All Spanish infinitives end in the letter r, and the three regular conjugation patterns are classified into -ar-er, and -ir verbs. We’ll learn about -er and -ir verbs in the next chapter. For now, let’s look at the -ar verbs.


Regular verbs ending in –AR are conjugated in the present tense by removing the -AR infinitive ending and adding one of the following personal endings:

Regular -ar Verbs
Singular Plural
First (yo) -o (nosotros) -amos
Second (tú) -as (vosotros) -áis *
Third (él / ella / usted) -a (ellos / ellas / ustedes) -an

* Note: This second-person plural form (vosotros) is only used in the variety of Spanish used in Spain.  In other Spanish dialects the third person plural form (ustedes) is used in both formal and informal plural direct-address situations.

Now that we can conjugate some verbs, let’s be sure we understand how to put them into complete sentences.

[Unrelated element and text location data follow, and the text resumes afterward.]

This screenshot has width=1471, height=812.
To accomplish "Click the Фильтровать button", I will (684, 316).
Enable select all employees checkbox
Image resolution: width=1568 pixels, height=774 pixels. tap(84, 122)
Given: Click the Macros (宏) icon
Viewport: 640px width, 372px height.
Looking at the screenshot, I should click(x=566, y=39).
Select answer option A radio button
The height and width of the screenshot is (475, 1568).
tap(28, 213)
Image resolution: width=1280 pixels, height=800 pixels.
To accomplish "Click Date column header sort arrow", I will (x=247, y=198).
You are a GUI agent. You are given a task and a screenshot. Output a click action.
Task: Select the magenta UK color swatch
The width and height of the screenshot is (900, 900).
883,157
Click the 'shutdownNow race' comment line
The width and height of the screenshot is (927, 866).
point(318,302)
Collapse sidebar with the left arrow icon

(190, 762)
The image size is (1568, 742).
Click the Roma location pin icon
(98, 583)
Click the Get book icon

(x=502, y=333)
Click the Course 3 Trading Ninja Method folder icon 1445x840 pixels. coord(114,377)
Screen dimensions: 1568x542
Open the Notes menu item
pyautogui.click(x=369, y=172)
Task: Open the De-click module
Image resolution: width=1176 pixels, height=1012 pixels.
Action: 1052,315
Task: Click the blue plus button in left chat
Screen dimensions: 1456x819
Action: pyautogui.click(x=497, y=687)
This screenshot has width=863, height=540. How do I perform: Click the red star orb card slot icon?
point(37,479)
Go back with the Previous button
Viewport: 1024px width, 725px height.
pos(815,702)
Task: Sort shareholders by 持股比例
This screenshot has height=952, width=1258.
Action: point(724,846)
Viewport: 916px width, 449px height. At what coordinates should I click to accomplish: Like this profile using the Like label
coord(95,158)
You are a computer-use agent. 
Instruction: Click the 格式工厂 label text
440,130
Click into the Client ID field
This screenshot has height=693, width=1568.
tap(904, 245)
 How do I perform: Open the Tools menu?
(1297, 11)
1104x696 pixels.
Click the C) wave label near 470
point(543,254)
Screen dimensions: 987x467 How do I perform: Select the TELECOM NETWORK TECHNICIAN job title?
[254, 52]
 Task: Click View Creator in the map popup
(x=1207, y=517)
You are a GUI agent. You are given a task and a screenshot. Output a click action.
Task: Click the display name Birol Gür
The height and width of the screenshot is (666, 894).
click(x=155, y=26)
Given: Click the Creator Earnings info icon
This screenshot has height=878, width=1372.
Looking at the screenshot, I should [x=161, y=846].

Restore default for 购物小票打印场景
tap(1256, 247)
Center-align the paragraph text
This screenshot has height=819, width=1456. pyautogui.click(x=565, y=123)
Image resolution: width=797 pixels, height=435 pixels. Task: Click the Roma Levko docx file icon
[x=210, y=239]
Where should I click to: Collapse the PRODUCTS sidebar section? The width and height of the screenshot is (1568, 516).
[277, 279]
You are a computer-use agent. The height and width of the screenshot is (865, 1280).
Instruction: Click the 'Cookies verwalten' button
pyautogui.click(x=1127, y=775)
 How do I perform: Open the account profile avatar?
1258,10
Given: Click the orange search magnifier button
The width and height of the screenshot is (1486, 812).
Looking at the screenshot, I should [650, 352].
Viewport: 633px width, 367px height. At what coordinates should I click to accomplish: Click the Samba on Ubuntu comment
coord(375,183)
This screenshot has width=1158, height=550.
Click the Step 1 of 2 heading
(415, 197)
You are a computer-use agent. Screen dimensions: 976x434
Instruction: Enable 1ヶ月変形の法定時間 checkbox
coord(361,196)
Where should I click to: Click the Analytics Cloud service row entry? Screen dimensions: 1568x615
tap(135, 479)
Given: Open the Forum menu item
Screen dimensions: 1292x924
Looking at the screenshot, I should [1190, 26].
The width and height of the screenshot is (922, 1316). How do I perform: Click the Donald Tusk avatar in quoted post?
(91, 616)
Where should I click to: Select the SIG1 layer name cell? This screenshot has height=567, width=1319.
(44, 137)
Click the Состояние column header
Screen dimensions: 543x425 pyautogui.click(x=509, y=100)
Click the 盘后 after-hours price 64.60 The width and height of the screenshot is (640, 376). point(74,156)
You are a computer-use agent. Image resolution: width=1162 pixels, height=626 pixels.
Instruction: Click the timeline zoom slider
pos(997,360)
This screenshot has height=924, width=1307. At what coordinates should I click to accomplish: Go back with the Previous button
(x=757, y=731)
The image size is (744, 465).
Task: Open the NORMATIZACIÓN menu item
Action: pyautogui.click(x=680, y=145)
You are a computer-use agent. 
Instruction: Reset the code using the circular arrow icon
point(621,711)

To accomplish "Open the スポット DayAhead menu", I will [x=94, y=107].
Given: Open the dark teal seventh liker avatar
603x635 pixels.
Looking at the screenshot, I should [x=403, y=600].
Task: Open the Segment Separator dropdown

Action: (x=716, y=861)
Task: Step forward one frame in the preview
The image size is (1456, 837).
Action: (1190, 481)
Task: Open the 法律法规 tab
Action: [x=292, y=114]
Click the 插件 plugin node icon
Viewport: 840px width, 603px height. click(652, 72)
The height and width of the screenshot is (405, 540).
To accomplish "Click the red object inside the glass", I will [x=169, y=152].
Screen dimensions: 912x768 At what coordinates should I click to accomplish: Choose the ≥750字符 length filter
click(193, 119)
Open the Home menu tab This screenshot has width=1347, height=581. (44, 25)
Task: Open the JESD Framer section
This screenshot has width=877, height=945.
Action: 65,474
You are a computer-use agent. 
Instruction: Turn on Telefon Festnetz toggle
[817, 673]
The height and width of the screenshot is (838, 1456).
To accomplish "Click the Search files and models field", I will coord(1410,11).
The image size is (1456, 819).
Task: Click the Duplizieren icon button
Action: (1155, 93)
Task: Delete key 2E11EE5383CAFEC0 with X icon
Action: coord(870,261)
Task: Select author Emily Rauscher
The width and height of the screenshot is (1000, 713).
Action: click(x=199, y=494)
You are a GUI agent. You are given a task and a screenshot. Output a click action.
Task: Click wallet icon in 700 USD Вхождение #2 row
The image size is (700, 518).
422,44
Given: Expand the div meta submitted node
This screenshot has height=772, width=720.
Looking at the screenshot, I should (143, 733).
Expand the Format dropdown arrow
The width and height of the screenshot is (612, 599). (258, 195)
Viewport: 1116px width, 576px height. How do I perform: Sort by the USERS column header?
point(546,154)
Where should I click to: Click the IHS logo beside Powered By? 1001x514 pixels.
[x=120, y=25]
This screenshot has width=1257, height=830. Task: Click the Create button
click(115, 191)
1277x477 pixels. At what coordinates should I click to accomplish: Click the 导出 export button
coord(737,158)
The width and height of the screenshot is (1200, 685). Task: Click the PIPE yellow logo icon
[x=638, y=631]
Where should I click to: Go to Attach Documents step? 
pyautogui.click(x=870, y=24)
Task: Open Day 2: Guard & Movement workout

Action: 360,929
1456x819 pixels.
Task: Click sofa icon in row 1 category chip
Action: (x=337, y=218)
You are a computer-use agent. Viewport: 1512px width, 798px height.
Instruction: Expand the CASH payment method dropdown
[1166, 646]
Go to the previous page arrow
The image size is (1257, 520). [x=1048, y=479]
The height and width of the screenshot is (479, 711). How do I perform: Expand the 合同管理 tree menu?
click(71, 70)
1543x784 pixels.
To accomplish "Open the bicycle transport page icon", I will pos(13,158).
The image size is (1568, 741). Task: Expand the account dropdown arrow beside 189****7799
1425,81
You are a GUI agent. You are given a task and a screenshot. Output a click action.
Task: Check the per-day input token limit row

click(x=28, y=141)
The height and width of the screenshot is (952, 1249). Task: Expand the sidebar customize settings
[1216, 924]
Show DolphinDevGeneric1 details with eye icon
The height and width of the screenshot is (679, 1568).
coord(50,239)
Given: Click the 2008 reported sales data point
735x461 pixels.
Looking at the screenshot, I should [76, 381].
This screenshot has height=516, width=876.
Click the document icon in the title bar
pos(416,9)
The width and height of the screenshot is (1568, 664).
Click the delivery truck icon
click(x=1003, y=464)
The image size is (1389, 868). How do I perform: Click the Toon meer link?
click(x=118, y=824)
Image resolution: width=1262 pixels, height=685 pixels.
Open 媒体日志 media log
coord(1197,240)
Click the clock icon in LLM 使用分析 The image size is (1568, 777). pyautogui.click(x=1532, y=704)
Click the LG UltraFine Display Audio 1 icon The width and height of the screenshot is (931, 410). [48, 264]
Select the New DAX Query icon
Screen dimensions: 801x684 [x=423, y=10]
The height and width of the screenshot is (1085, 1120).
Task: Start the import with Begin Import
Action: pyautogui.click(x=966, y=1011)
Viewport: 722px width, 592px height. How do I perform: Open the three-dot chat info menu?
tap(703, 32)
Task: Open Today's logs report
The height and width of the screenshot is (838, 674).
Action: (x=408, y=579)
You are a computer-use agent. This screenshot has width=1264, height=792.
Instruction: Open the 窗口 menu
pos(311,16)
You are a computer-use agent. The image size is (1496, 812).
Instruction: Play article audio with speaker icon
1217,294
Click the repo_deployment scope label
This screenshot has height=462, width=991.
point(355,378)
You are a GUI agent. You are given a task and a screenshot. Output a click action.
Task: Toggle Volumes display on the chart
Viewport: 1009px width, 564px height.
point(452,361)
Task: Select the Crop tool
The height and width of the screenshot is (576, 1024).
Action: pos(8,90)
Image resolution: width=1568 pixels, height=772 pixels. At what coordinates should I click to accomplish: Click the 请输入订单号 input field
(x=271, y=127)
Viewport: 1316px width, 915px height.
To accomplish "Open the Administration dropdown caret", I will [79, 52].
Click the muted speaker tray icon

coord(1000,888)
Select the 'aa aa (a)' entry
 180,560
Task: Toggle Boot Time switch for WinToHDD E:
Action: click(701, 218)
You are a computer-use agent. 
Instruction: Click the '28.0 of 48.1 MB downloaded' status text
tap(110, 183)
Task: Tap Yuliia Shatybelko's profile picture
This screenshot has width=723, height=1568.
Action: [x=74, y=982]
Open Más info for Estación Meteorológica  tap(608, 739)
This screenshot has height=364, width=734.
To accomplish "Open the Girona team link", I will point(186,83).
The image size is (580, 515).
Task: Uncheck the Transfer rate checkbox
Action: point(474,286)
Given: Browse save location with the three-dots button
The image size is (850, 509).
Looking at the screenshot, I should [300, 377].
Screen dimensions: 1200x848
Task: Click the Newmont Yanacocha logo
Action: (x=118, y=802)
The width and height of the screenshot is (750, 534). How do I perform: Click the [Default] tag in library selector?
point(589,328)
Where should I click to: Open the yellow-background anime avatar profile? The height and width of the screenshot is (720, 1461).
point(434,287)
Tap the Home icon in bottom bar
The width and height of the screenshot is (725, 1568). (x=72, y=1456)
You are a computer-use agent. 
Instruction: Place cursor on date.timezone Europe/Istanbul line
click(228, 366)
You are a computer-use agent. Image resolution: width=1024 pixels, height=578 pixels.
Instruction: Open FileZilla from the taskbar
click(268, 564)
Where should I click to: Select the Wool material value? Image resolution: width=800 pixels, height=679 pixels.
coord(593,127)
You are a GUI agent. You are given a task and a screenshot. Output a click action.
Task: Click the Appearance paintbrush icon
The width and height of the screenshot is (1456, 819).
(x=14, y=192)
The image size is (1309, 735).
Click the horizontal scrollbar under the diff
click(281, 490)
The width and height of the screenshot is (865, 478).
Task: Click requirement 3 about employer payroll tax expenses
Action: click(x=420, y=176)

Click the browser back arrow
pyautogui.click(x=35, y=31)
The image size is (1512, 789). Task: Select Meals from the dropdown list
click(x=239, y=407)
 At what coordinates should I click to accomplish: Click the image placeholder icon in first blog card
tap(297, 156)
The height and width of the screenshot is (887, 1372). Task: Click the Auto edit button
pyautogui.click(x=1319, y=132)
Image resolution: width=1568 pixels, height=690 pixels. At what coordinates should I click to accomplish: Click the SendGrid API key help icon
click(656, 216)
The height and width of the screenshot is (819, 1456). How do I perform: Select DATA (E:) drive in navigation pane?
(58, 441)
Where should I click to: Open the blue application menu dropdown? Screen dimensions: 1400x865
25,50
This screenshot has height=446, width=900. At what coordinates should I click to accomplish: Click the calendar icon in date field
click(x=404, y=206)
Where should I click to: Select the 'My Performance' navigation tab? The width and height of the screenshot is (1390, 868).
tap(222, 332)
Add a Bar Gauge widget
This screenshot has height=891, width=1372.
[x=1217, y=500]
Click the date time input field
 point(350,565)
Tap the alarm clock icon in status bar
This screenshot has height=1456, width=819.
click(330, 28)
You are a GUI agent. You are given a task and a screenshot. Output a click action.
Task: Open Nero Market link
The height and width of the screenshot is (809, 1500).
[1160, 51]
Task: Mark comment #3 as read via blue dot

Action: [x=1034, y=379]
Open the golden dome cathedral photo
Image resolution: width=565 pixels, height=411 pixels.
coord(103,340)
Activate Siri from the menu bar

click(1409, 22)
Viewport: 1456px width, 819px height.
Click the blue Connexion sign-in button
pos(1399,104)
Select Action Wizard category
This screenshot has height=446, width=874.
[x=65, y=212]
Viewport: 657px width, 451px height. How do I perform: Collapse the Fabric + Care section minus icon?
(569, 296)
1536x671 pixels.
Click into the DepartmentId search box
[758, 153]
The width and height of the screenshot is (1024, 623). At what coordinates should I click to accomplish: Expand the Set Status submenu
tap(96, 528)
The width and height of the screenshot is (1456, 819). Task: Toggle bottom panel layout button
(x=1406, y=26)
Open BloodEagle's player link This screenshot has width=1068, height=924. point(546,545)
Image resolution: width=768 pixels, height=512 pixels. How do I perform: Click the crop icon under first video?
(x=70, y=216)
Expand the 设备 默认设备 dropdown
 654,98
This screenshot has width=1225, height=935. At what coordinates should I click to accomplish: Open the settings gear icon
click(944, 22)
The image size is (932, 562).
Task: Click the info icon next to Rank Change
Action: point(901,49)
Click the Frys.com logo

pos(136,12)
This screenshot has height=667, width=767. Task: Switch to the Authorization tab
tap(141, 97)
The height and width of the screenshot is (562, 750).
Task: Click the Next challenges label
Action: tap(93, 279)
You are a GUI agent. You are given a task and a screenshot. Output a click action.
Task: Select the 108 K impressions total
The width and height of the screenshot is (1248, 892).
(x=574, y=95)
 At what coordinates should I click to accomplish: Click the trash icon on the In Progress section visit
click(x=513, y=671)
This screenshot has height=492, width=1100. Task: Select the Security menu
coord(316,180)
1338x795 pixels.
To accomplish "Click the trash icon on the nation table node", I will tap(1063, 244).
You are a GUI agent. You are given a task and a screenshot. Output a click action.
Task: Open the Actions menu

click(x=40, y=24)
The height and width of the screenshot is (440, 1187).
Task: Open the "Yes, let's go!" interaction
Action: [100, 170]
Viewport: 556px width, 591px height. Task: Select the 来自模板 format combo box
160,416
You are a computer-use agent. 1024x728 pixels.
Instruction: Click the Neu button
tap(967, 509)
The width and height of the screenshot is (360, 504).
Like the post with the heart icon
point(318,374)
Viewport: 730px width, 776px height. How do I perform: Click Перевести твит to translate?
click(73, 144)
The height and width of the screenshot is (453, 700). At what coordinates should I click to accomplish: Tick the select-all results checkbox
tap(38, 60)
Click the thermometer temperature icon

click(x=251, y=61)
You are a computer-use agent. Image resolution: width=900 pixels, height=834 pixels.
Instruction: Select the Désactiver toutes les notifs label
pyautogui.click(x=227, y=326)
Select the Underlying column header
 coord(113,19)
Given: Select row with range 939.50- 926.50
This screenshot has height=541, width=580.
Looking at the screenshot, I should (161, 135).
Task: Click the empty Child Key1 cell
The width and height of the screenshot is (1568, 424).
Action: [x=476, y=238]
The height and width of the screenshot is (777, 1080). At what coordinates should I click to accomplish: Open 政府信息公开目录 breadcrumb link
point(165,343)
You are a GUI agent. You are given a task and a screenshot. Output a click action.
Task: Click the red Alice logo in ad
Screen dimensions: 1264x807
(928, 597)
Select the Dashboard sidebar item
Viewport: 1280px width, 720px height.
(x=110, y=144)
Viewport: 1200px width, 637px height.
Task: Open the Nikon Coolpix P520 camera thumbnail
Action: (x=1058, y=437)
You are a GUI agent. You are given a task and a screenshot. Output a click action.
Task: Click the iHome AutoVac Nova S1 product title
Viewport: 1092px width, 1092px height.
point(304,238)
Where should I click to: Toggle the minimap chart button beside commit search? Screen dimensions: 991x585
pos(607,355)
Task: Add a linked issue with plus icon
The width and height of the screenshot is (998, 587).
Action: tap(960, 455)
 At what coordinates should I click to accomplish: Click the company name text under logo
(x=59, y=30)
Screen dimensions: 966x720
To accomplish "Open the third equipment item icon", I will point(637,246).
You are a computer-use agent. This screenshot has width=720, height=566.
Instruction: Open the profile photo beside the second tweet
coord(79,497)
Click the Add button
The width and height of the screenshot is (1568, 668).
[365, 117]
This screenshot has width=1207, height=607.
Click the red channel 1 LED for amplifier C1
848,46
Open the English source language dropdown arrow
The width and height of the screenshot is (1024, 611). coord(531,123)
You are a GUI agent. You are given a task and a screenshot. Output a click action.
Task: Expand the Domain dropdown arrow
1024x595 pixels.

Basic sentence structure: statements

The basic structure of simple sentences in Spanish is the same as in English: subject – verb – object. Since the verb will be conjugated differently according to the different subjects, the verb ending will often make it perfectly clear who is doing the action and you can leave the subject off unless you want to clarify or emphasize who is doing the action.

  • Estudiamos el español. (We study Spanish.)
  • La profesora explica la gramática. (The professor explains the grammar.)

Basic sentence structure: yes-no questions

Yes-no questions are also quite simple in Spanish, and there are two ways of expressing them: either they have the same word order as a simple sentence and are spoken with a rising intonation instead of falling, or the verb and subject are reversed (verb – subject – object). Just be sure to put the upside-down question mark at the beginning and the upside-right question mark at the end of each question. Also note that Spanish does NOT use an auxiliary or helping verb like English (do/does).

  • ¿Estudiamos el español? (Do we study / are we studying Spanish?)
  • ¿Explica la profesora la gramática? (Does the professor explain the grammar?)

Basic sentence structure: negation

Answering affirmatively is easy, you just say “sí” (yes) and state your answer. To make a negative sentence, just put the word “no” before the verb (subject – no – verb – object). The Spanish word “no” means both “no” and “not”. And remember that Spanish does NOT use the auxiliary or helping verb (do/does).

  • No estudiamos el francés. (We do not study French.)
  • La profesora no explica la tecnología. (The professor doesn’t explain the technology.)
  • No, los estudiantes no escuchan música en la clase. (No, the students do not listen to music in class.)

Modal verbs

Some verbs can have another verb as their object; these are called modal verbs. The same person needs to be doing both actions, and the second verb is *not* conjugated.

  • Necesito ir al baño. (I need to go to the bathroom.)
  • Deseo estudiar un idioma de cada continente. (I want to study one language from each continent.)